Work request: In the listing below, locate the lines that hold the string "computer". Copy those lines.

Task material:
━━━━

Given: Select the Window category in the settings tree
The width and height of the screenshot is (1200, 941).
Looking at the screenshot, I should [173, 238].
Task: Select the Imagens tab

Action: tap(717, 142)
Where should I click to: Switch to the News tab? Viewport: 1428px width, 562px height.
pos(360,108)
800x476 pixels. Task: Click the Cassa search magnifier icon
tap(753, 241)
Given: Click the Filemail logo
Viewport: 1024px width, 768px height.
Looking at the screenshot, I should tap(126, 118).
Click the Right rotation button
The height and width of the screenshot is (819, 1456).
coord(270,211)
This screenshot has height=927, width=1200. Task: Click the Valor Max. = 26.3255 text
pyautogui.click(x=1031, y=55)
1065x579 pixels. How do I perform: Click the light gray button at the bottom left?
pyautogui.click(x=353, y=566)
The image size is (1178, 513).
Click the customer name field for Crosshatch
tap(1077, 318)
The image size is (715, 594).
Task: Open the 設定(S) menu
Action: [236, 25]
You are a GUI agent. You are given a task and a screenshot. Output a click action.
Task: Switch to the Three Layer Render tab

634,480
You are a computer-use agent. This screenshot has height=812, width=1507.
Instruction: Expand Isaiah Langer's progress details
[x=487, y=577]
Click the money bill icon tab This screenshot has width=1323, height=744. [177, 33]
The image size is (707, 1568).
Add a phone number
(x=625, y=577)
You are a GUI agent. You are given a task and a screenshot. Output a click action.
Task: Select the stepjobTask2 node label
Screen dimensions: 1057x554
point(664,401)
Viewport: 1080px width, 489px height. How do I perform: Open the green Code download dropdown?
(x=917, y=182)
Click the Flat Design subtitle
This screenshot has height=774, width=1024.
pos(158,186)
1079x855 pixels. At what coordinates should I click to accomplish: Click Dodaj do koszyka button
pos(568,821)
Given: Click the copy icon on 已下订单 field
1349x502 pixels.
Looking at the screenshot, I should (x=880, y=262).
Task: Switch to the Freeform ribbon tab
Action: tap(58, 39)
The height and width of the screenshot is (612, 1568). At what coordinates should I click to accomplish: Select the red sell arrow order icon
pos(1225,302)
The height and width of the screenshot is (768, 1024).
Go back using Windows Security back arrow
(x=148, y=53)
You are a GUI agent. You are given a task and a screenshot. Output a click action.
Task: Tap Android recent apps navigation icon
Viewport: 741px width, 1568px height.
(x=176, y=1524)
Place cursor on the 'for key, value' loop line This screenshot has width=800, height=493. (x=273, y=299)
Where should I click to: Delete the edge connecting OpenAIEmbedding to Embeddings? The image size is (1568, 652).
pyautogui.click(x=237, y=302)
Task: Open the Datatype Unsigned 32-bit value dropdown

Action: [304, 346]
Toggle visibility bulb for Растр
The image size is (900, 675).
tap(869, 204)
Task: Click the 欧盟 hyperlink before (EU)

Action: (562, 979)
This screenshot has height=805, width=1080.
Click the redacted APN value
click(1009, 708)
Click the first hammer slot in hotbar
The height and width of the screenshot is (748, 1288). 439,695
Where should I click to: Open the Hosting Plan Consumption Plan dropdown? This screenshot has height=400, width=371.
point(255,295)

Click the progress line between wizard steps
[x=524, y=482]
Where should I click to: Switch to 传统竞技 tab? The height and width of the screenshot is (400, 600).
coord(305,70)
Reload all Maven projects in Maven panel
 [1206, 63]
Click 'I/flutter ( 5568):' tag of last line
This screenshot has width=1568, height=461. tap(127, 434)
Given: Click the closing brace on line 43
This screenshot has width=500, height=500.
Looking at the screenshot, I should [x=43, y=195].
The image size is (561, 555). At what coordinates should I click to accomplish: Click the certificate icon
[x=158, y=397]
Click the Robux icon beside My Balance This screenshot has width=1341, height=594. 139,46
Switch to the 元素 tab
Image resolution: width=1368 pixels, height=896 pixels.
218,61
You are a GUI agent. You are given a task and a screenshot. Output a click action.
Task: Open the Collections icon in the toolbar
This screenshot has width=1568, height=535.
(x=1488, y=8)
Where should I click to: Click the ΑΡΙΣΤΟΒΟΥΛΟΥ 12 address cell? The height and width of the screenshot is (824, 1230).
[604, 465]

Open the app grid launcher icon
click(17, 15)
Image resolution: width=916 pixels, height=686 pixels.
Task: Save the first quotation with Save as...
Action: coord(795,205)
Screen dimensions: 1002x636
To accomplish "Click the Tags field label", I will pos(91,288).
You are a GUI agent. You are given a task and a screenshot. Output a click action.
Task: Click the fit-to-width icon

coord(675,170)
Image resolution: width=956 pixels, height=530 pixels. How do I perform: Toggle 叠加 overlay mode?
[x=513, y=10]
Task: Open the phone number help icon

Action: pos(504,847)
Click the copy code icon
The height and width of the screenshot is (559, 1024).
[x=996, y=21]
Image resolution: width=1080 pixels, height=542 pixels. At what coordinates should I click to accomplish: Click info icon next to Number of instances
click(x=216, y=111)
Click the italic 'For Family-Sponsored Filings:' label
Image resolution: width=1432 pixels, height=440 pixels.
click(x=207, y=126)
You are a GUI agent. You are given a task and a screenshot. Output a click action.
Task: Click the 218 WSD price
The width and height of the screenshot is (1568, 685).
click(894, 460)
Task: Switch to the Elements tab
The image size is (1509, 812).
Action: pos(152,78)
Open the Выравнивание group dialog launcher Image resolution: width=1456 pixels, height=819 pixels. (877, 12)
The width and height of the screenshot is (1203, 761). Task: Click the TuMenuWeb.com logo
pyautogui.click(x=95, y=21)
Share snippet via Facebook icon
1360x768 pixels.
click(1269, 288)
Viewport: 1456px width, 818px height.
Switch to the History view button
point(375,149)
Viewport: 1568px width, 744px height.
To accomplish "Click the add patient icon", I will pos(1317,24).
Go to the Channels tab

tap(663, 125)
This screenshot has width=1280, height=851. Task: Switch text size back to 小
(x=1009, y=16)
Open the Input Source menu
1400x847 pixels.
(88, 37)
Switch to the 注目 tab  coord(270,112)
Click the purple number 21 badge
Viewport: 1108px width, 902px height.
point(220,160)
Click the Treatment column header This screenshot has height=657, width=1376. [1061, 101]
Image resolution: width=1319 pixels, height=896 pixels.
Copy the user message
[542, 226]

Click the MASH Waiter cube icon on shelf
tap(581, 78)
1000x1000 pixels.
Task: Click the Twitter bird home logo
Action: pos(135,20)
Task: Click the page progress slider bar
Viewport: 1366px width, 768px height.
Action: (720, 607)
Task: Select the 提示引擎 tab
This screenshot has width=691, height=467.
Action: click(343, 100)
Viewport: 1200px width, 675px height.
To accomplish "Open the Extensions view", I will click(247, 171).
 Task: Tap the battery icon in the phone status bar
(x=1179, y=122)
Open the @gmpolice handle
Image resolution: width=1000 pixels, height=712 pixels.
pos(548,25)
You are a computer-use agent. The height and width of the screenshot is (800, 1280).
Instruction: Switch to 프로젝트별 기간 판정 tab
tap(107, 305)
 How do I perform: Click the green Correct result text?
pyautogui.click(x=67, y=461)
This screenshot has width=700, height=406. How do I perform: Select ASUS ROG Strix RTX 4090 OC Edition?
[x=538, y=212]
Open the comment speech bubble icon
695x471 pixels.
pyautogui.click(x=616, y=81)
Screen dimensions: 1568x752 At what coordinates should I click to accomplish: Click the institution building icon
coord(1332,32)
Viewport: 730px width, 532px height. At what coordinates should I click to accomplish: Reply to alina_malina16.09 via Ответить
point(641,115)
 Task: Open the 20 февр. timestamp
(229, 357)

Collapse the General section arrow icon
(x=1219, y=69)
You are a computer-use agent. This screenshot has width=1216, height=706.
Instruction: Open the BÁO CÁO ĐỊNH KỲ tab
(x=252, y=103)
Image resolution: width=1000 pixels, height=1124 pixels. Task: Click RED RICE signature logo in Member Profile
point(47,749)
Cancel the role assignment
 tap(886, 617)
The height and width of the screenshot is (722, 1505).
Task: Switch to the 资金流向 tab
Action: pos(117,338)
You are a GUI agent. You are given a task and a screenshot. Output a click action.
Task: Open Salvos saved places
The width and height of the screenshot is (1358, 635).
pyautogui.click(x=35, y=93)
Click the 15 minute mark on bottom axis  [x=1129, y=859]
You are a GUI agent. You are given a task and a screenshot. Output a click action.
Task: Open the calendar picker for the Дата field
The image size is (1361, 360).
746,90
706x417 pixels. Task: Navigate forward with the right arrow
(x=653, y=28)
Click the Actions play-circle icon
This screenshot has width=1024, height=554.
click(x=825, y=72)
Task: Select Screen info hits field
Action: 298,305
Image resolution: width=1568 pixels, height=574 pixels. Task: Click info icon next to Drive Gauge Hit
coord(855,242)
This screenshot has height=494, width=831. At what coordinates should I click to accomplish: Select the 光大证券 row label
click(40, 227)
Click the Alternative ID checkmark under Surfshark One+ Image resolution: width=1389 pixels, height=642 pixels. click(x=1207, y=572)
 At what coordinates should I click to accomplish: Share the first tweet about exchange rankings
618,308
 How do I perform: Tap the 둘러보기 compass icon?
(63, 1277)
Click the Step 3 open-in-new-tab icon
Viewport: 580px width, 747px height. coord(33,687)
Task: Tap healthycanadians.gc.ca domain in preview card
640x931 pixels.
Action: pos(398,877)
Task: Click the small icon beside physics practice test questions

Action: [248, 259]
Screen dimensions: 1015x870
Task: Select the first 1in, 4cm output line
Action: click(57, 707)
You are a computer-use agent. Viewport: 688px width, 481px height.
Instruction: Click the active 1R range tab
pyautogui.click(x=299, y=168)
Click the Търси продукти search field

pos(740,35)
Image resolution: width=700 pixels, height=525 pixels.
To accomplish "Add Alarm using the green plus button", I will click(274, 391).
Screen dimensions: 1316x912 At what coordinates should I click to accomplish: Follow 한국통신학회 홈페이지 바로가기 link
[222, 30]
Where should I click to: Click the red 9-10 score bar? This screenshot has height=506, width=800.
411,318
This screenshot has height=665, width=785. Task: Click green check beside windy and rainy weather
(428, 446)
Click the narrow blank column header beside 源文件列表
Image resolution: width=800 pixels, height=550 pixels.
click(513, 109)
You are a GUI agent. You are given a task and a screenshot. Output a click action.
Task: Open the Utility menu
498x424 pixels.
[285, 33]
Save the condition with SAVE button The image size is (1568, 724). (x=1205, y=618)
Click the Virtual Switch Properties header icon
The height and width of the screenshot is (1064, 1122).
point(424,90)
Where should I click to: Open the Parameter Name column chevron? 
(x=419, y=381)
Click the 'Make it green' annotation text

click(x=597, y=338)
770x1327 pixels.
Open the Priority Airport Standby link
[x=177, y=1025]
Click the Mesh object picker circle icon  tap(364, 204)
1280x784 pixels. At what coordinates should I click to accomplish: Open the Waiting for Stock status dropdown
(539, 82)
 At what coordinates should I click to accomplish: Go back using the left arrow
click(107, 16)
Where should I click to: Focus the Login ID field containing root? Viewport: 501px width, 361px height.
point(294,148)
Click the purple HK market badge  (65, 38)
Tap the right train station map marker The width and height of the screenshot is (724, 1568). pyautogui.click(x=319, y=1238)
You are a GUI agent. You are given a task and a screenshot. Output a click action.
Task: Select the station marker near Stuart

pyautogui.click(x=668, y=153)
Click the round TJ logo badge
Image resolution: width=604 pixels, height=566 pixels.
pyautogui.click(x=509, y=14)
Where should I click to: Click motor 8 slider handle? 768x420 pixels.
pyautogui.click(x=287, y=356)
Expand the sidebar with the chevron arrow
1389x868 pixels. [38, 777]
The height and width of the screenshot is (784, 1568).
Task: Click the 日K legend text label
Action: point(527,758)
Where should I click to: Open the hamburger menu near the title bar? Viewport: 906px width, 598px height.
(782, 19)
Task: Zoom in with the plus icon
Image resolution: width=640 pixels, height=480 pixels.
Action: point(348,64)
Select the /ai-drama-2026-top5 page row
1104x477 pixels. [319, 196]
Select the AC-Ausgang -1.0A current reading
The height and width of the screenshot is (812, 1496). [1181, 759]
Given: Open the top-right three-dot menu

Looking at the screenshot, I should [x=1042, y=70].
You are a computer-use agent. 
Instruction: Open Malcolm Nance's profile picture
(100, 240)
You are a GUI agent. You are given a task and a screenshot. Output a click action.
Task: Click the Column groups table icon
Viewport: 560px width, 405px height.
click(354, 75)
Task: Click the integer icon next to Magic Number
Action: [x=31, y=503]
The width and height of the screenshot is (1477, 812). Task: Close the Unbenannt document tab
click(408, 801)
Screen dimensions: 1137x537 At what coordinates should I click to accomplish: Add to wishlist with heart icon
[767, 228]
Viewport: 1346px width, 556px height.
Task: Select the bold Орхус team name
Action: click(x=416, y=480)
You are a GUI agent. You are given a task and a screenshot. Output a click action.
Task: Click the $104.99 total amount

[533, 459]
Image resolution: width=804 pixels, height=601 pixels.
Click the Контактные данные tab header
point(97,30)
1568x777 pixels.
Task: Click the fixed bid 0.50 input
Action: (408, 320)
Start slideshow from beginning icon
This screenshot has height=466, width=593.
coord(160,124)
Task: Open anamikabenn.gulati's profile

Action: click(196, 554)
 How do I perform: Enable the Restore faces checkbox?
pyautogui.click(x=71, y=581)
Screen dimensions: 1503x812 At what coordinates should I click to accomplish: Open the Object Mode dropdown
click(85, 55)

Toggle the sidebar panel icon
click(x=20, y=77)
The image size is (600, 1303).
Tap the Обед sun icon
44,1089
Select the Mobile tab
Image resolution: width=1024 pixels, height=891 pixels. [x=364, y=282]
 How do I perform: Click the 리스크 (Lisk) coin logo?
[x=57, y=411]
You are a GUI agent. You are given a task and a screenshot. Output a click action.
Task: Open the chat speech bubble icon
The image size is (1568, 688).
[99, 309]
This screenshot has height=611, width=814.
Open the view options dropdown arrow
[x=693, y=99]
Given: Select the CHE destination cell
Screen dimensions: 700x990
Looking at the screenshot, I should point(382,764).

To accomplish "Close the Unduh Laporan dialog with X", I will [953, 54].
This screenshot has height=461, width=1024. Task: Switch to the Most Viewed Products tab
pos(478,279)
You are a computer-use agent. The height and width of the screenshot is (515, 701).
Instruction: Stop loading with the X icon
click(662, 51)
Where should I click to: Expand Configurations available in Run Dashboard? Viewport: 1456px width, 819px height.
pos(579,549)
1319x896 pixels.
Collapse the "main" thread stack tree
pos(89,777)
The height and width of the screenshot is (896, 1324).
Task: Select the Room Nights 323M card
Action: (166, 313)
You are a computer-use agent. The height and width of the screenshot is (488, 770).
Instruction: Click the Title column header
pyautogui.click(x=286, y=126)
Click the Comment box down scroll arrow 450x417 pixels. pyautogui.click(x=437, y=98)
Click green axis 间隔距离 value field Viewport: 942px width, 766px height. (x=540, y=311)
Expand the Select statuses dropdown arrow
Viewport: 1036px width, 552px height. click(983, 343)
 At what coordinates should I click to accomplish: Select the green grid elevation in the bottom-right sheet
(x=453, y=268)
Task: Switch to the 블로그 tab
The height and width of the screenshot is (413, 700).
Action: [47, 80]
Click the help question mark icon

━━━━

Response to this exercise:
You are a computer-use agent. This screenshot has height=812, width=1507.
You are a computer-use agent. The height and width of the screenshot is (800, 1280).
You are a computer-use agent. This screenshot has width=1216, height=706.
You are a computer-use agent. Viewport: 688px width, 481px height.
You are a computer-use agent. 
You are a computer-use agent. The height and width of the screenshot is (515, 701).
You are a computer-use agent. The height and width of the screenshot is (488, 770).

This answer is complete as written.